YOUR TASK: Your task is to extract the lines from the one holding "Image resolution: width=1456" through the end of the material. Set them down exactly and add nothing.

GIVEN DATA:
_ _ _ _ _ _ _
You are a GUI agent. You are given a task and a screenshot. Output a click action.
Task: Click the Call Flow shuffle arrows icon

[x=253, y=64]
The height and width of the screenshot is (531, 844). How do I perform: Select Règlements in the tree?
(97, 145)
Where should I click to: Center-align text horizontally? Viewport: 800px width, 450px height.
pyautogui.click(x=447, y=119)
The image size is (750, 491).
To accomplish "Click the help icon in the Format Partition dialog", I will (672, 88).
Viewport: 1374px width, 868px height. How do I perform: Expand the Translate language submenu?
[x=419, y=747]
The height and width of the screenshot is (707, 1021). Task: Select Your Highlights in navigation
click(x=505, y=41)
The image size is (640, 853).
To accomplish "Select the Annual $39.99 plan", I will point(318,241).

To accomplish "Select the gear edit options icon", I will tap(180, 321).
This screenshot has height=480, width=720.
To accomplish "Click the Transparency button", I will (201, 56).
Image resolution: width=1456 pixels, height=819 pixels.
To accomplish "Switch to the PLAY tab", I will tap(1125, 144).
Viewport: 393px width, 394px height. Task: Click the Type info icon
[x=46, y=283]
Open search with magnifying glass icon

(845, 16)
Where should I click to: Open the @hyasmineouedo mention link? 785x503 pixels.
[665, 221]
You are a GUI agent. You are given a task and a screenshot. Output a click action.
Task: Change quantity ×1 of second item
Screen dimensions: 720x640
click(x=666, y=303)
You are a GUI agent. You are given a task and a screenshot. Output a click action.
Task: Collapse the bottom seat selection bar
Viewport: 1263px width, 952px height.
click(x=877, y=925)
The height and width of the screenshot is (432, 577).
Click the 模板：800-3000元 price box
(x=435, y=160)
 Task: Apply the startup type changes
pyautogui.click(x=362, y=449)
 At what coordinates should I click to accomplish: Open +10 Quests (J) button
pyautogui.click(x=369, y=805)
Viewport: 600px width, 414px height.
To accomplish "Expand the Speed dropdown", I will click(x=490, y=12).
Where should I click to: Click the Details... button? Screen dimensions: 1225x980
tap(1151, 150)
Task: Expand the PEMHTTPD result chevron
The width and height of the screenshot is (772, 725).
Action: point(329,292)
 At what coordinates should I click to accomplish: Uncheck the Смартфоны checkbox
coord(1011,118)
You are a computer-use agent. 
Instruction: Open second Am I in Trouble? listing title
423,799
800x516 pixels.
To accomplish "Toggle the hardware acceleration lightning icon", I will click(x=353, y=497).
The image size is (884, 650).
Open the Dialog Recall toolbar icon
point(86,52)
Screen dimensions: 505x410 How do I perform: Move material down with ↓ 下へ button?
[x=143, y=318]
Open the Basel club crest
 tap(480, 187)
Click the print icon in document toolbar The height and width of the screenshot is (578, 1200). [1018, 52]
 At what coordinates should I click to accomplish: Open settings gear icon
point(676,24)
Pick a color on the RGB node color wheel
_ _ _ _ _ _ _
ANSWER TO THIS EXERCISE:
Image resolution: width=1456 pixels, height=819 pixels.
To accomplish "Switch to the PLAY tab", I will tap(1125, 144).
Viewport: 393px width, 394px height. Task: Click the Type info icon
[x=46, y=283]
Open search with magnifying glass icon

(845, 16)
Where should I click to: Open the @hyasmineouedo mention link? 785x503 pixels.
[665, 221]
You are a GUI agent. You are given a task and a screenshot. Output a click action.
Task: Change quantity ×1 of second item
Screen dimensions: 720x640
click(x=666, y=303)
You are a GUI agent. You are given a task and a screenshot. Output a click action.
Task: Collapse the bottom seat selection bar
Viewport: 1263px width, 952px height.
click(x=877, y=925)
The height and width of the screenshot is (432, 577).
Click the 模板：800-3000元 price box
(x=435, y=160)
 Task: Apply the startup type changes
pyautogui.click(x=362, y=449)
 At what coordinates should I click to accomplish: Open +10 Quests (J) button
pyautogui.click(x=369, y=805)
Viewport: 600px width, 414px height.
To accomplish "Expand the Speed dropdown", I will click(x=490, y=12).
Where should I click to: Click the Details... button? Screen dimensions: 1225x980
tap(1151, 150)
Task: Expand the PEMHTTPD result chevron
The width and height of the screenshot is (772, 725).
Action: point(329,292)
 At what coordinates should I click to accomplish: Uncheck the Смартфоны checkbox
coord(1011,118)
You are a computer-use agent. 
Instruction: Open second Am I in Trouble? listing title
423,799
800x516 pixels.
To accomplish "Toggle the hardware acceleration lightning icon", I will click(x=353, y=497).
The image size is (884, 650).
Open the Dialog Recall toolbar icon
point(86,52)
Screen dimensions: 505x410 How do I perform: Move material down with ↓ 下へ button?
[x=143, y=318]
Open the Basel club crest
 tap(480, 187)
Click the print icon in document toolbar The height and width of the screenshot is (578, 1200). [1018, 52]
 At what coordinates should I click to accomplish: Open settings gear icon
point(676,24)
Pick a color on the RGB node color wheel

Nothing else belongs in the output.